Asit Sharma, The Motley Fool

Acuity Brands (NYSE: AYI) released fiscal second-quarter 2019 results on Wednesday before the markets opened, and though the company recorded a modest year-over-year top-line advance, it was enough to produce record second-quarter net sales.

Let's sift through the commercial lighting and controls manufacturer's report, highlighting both headline numbers and relevant details for investors. Note that all comparative numbers are presented against the prior-year quarter.

Acuity Brands results: The raw numbers

Metric Q2 2019 Q2 2018 Change (YOY)
Revenue $854.4 million $832.1 million 2.7%
Net income $66.3 million $96.9 million (31.6%)
Diluted earnings per share $1.67 $2.33 (28.3%)

Data source: Acuity Brands. YOY = year over year. 

What happened with Acuity Brands this quarter?

Industrial lighting in empty modern factory.

Image source: Getty Images.

  • The company's revenue increase was due to a 3% volume increase, which was offset by changes in sales channel and product mix. These two factors also negated the effect of recently implemented price increases.

  • Gross margin decreased 110 basis points to 39.1%. Management attributed the dip to "a shift in sales among key customers within the retail channel, as well as changes in sales channel mix." In other words, some of the same factors that crimped sales growth were responsible for lower profitability over the past three months. But in addition, changes in what key customers purchased within Acuity's retail channel also affected its profits.

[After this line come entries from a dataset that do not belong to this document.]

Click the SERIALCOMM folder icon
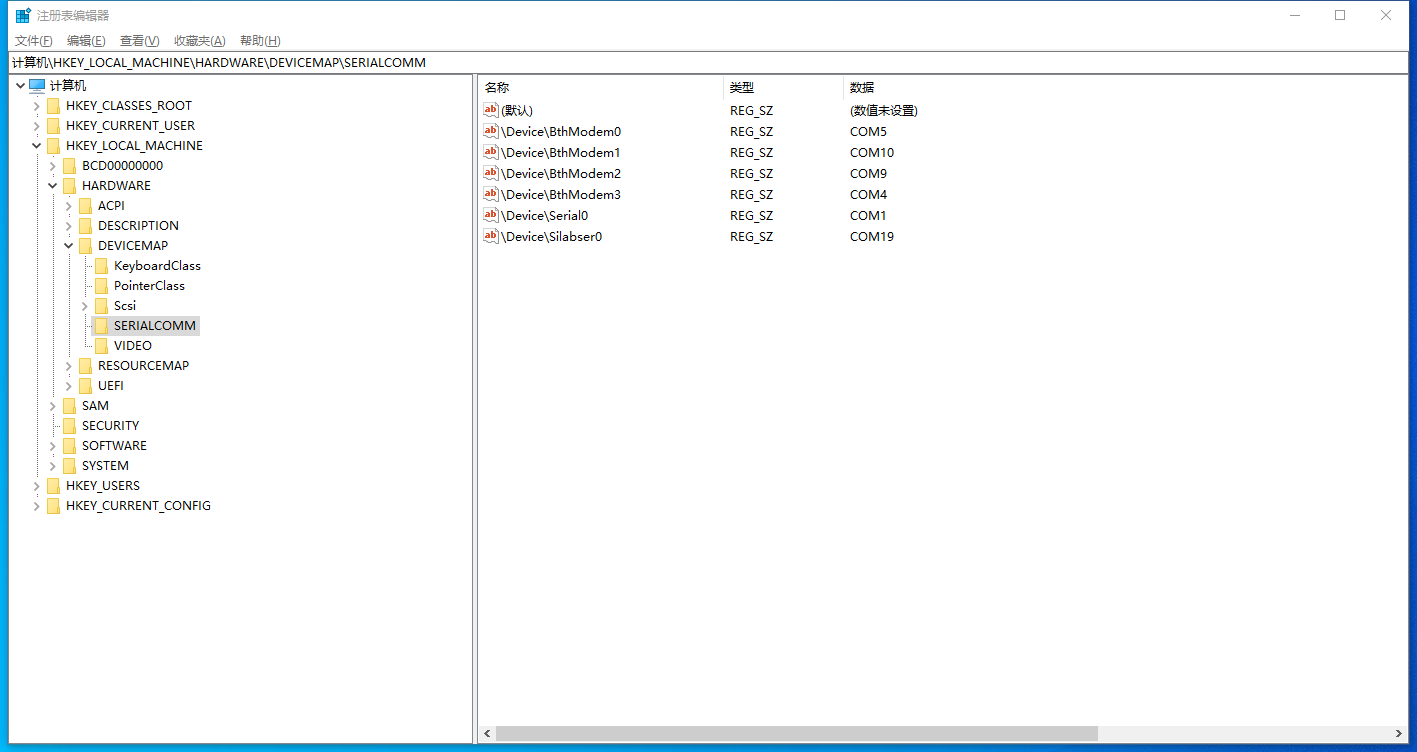(x=103, y=325)
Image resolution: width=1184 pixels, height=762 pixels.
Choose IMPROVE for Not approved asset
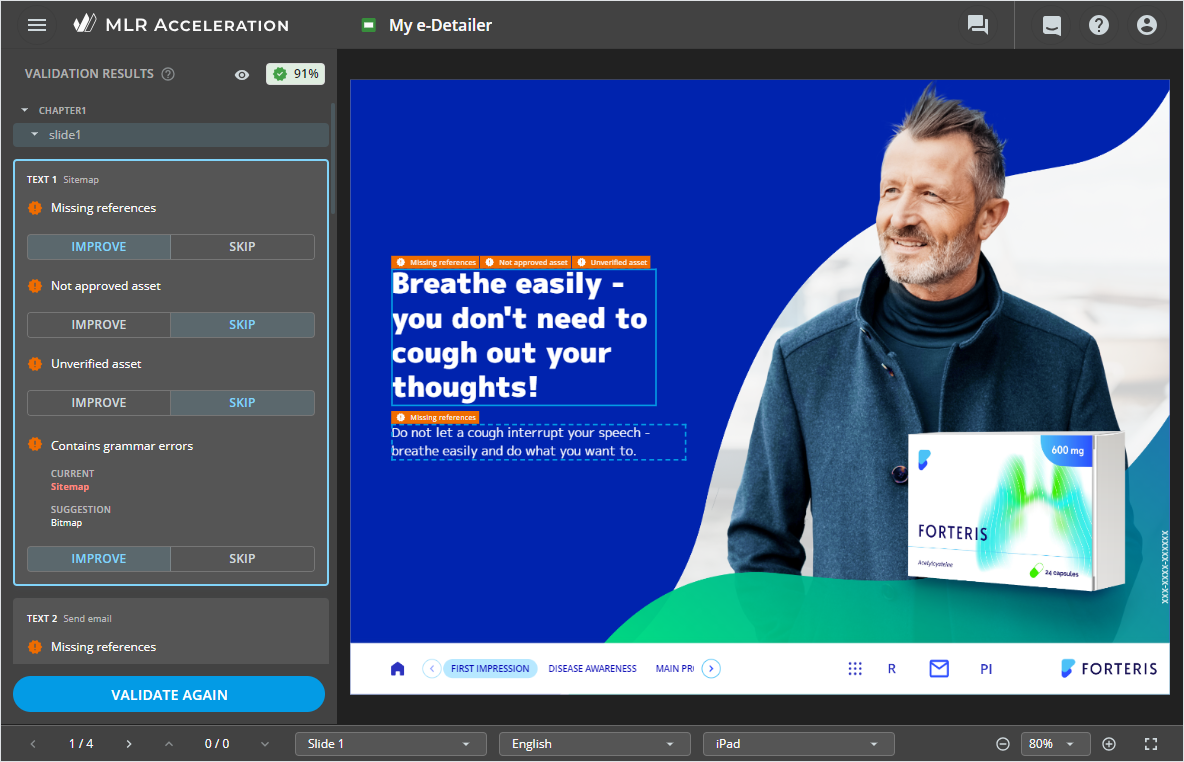[x=99, y=325]
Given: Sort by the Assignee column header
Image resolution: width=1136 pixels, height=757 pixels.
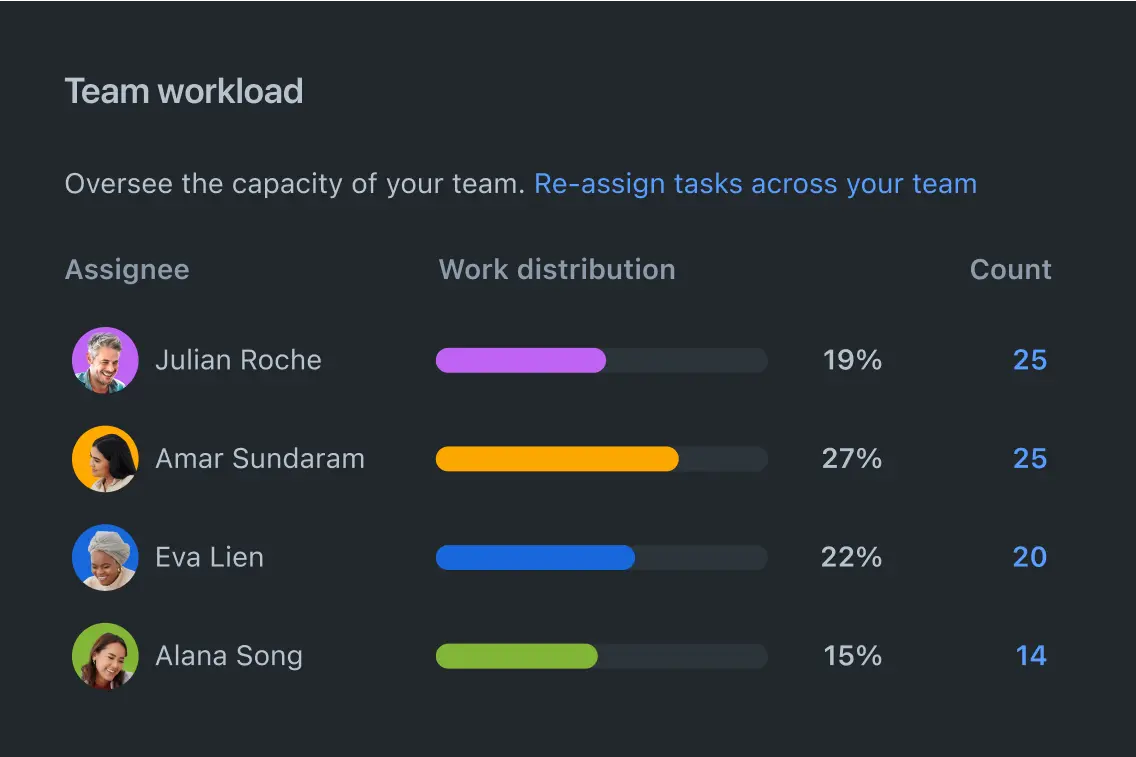Looking at the screenshot, I should 127,269.
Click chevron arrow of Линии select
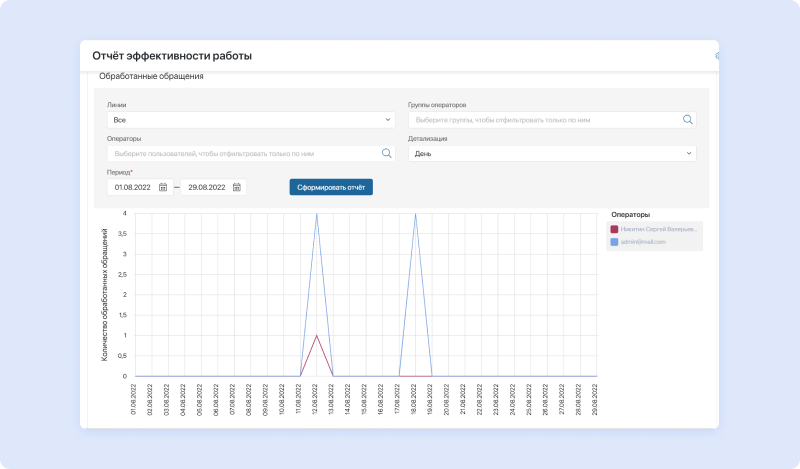This screenshot has width=800, height=469. point(388,120)
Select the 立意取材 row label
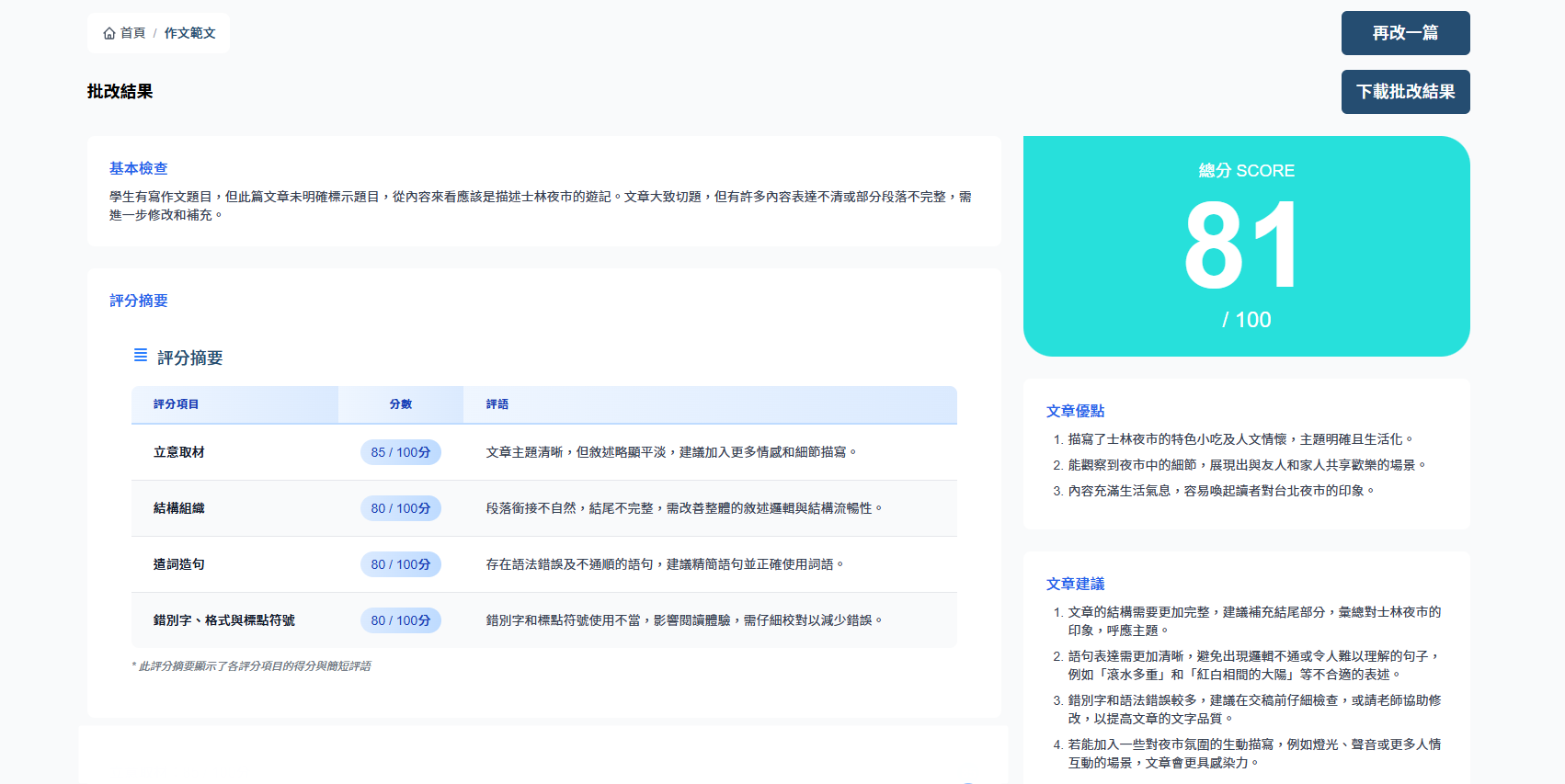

  • Lower gross margin was offset by efficient control of selling, distribution, and administrative (SD&A) expenses. Management pointed to lower freight and commission costs related to the retail channel sales mix changes as a key factor behind the overhead efficiency. Executives also cited cost containment and productivity initiatives as aiding a more disciplined overhead spend. 

  • Because of the reduced SD&A expenditures, operating margin improved by 40 basis points to 11.2%.

  • Net earnings declined primarily from the effect of a tax benefit of $18.2 million recorded in the second quarter of 2018, resulting from U.S. tax legislation. In comparison, the company booked income tax expense of roughly $20 million in the current quarter.

What management had to say

During Acuity's earnings conference call, CEO Vernon Nagel listed the factors that allowed the company to boost operating income despite ongoing cost escalation resulting from import tariffs: "Our results for the second quarter were very solid despite continuing inflationary cost pressures and the impact of tariffs. We implemented several actions to address these cost issues, including price increases and additional productivity improvements."

Nagel also expressed management's confidence in its product innovation efforts, particularly within Acuity's Internet of Things (IoT) commercial building and lighting network platform, known as Atrius: "From a commercial perspective, we continue to accelerate the number of Atrius-enabled deployments and increased active programs with several of our largest U.S.-based retailers. Our Atrius-based IoT luminaires [i.e., a complete electric lighting unit] and solutions are becoming the industry standard in the retail segment."

Looking forward

Acuity doesn't offer quantitative forward guidance. However, in the company's earnings press release, Nagel discussed the general business outlook for the next fiscal quarter. He observed that third-party forecasts project that the company's biggest market, the North American lighting market, will continue to grow in the low single-digit range in fiscal 2019.

Also, despite continuing customer trepidation over the potential for further tariffs, particularly on manufacturing components imported from China, Acuity still enjoys healthy order backlogs with many of its key customers.

Essentially, throughout this period of uncertainty, Acuity plans to continue to nudge sales growth forward through product mix and innovation, while attempting to leverage its fixed and variable costs to further improve operating margin. However, should import tariffs escalate, shareholders shouldn't be surprised if the company initiates further pricing actions to absorb rising costs later this year.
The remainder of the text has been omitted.